Pengklasifikasian hadis tidak hanya terjadi di kalangan ulama Ahlussunnah wal jamaah namun juga dikenal di dalam pandangan Syia’ah. Dalam pengklsifikasian hadis dalam pandangan Syiah terjadi dua pendapat yaitu dari pendapat ulama mutaqaddimin yang membagi kualitas hadis atas dua jenis yakni hadis mu’tabar (muktabar) dan hadis ghair mu’tabar (tidak muktabar). Hadis mu’tabar adalaha hadis yang dinyatakan sahih yaitu dimana hadis ini didasarkan pada dua criteria yaitu 1. Kriteria internal seperti keakuratan riawayat, dan 2. Kriteria eksternal seperti kemuktabaran hadis yang dihubungkan dengan Zurarah, Muhammad ibn Muslim, dan Fudlail ibn Yasir. Jika hadis tidak emilik dua unsur diatas maka hadis itu dikatakan ghair mu’tabar (tidak mktabar) atau tidak bisa dikatakan sahih.[4]

Adapun dalam pandanga ulama muta’akkhirin membagikan klasifikasi hadis menjadi 4 jenis yakni: shahih(sahih), hasan (hasan), muwatsatsaiq(andal), dan dla’if (dhaif).

1. Hadis Sahih

Dalam pandangan Syiah, hadis dapat dinyatakan sahih apabila memiliki kriteria, salah satunya ialah sanadnya bersambung.
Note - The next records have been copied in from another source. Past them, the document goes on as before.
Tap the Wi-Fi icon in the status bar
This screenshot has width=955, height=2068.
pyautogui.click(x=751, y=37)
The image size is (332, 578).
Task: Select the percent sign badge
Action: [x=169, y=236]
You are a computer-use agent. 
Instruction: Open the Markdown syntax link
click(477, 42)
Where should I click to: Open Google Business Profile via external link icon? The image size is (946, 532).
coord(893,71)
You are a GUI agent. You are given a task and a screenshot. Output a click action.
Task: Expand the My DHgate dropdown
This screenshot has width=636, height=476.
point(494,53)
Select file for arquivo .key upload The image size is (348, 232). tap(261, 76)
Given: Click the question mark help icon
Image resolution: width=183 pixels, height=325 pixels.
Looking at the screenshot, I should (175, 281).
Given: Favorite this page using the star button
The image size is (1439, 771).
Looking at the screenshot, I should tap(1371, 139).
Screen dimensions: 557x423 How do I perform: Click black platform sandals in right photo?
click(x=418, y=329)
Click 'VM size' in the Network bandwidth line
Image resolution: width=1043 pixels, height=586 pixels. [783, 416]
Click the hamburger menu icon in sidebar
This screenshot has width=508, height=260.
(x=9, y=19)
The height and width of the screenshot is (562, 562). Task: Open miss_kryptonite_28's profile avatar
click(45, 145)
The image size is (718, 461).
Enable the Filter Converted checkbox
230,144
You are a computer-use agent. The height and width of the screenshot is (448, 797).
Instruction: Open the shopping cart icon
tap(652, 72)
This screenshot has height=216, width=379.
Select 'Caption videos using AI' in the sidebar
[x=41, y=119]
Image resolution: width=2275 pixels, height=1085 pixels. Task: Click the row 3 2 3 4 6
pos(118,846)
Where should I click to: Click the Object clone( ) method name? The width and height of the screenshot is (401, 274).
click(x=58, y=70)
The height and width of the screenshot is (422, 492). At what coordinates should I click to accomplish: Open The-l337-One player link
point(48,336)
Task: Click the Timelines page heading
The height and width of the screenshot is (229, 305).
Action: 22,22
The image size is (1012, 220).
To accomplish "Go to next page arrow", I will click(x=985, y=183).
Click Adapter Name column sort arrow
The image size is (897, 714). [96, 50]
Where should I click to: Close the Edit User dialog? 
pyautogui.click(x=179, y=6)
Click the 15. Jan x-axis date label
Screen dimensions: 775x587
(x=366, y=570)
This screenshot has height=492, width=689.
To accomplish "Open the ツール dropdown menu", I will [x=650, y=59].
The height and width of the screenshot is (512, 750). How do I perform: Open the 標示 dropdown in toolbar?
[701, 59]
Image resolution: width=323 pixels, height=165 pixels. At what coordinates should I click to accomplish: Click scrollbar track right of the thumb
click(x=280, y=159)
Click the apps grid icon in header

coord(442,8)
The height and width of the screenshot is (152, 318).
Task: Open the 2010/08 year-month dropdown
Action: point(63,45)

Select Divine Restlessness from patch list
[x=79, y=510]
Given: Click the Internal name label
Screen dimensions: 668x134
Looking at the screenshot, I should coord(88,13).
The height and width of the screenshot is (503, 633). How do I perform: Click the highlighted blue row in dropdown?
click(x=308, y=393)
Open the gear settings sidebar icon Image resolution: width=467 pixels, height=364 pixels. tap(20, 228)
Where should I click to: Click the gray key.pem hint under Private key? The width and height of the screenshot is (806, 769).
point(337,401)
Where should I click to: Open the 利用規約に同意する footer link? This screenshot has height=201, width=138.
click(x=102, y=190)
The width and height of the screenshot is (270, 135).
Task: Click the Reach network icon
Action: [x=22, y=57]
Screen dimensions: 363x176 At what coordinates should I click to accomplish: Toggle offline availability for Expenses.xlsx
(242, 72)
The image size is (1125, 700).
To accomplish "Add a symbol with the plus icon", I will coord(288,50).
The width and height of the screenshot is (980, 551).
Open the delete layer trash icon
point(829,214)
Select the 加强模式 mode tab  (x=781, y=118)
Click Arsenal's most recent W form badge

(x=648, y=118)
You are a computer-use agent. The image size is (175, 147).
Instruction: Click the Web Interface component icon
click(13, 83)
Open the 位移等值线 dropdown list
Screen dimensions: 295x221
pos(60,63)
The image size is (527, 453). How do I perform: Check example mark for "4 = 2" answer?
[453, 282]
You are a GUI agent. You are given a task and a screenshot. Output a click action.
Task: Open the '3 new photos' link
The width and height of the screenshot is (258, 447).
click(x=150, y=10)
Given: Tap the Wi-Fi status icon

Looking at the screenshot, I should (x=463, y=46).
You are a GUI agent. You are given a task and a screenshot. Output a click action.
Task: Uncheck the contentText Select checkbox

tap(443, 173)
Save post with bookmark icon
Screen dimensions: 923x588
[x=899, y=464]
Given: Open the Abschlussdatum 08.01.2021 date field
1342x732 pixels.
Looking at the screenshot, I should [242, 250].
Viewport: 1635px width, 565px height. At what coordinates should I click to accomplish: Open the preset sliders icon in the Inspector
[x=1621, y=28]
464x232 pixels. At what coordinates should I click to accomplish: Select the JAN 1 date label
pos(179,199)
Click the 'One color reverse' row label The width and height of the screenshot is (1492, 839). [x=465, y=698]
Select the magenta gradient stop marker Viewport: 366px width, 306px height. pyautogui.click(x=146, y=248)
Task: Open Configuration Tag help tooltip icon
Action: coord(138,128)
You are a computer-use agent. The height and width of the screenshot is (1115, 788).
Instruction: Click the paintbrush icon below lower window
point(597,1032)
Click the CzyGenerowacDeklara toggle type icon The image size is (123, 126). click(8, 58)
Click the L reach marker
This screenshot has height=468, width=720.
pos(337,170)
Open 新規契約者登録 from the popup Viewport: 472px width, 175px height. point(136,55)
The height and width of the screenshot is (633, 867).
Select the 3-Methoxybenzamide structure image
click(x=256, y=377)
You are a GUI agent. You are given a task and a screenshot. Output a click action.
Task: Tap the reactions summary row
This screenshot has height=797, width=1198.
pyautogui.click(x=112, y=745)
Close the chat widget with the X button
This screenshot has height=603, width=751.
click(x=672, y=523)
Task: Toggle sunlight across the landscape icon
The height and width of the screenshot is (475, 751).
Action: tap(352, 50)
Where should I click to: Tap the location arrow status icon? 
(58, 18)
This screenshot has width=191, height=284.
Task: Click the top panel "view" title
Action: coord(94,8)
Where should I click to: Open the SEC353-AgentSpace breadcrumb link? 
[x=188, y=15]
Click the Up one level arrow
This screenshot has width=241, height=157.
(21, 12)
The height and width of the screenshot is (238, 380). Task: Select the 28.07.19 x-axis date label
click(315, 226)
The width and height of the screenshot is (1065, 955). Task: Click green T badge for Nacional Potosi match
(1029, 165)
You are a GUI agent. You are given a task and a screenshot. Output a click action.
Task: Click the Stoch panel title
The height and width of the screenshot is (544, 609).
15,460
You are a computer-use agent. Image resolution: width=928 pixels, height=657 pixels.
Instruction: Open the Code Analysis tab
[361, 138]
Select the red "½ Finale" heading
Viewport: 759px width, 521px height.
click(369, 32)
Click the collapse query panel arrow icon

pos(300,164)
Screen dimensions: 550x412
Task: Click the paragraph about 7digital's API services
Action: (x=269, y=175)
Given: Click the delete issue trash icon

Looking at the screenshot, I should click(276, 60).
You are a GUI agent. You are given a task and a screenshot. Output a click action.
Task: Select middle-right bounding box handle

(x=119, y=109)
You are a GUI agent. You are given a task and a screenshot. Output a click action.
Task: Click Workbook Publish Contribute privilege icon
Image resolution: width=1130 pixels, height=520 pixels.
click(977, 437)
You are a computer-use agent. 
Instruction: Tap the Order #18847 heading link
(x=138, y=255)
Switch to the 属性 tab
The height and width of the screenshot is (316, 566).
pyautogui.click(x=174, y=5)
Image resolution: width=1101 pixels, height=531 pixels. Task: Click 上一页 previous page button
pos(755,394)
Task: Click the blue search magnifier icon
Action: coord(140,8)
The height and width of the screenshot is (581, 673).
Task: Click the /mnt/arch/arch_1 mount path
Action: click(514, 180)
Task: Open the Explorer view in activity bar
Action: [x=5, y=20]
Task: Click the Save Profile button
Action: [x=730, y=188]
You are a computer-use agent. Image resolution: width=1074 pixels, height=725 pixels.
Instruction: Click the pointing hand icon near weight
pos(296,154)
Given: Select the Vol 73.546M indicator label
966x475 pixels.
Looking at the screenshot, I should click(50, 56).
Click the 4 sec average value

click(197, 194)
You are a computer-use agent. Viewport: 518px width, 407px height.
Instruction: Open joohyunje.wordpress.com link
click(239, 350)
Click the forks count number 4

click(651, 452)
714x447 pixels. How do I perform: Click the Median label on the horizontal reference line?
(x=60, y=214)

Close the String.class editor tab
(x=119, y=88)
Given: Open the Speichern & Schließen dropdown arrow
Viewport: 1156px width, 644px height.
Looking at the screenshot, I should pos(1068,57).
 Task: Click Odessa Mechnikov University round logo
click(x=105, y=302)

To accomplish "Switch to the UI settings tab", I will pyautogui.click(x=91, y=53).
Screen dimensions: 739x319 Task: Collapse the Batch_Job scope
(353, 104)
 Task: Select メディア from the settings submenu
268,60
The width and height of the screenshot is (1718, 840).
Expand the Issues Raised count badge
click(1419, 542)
Hampir sama dalam pandangan sunni bahwa hadis dikatakan sahih apabila sanadnya bersambung hanya saja yang membedakan yaitu dalam pandangan Sunni hadis dikatakan apabila sanadnya bersambung langsung dari Nabi Muhammad Saw, sedangkan dalam pandangan Syiah hadis adalah hadis yang bersambung sanadnya kepada Nabi Muhammad Saw dan Imam Ma’shum.

2. Hadis Hasan

Hadis hasan adalah hadis yang tidak sampai tingkatan sahih jadi hadis merupakan hadis yang bersambung sanadnya kepada Nabi dan Imam ma’shum dari periwayat adil, sifat keadilannya sesuai dalam semua atau sebagian para rawi dalam sanadnya.

3. Hadis muwatsatsaq

Yaitu hadis yang bersambung sanadnya kepada imam ma’shum denganorang yang dinyatakan tsiqah oleh para pengikut Syiah Imamiyah, namun ia rusak akidahnya.

4. Hadis Dha’if

Hadis dha’if adalah hadis yang tidak memenuhi salah satu unsur dari ketiga unsur diatas. Misalnya didalam sanadnya terdapat orang yang cacat sebab fasik, atau orang yang tidak diketahui kondisinya, atau orang yang lebih rendah dari itu, seperti orang yang memalsukan hadis.

Kriteria Hadi Sahih Dalam Pandangan Syiah

1. Sanadnya bersambung

Sanad yang bersambung dimaksud disini ialah periwayatannya bersambung kepada periwayat yang sebelumnya mulai dari awal sampai akhir.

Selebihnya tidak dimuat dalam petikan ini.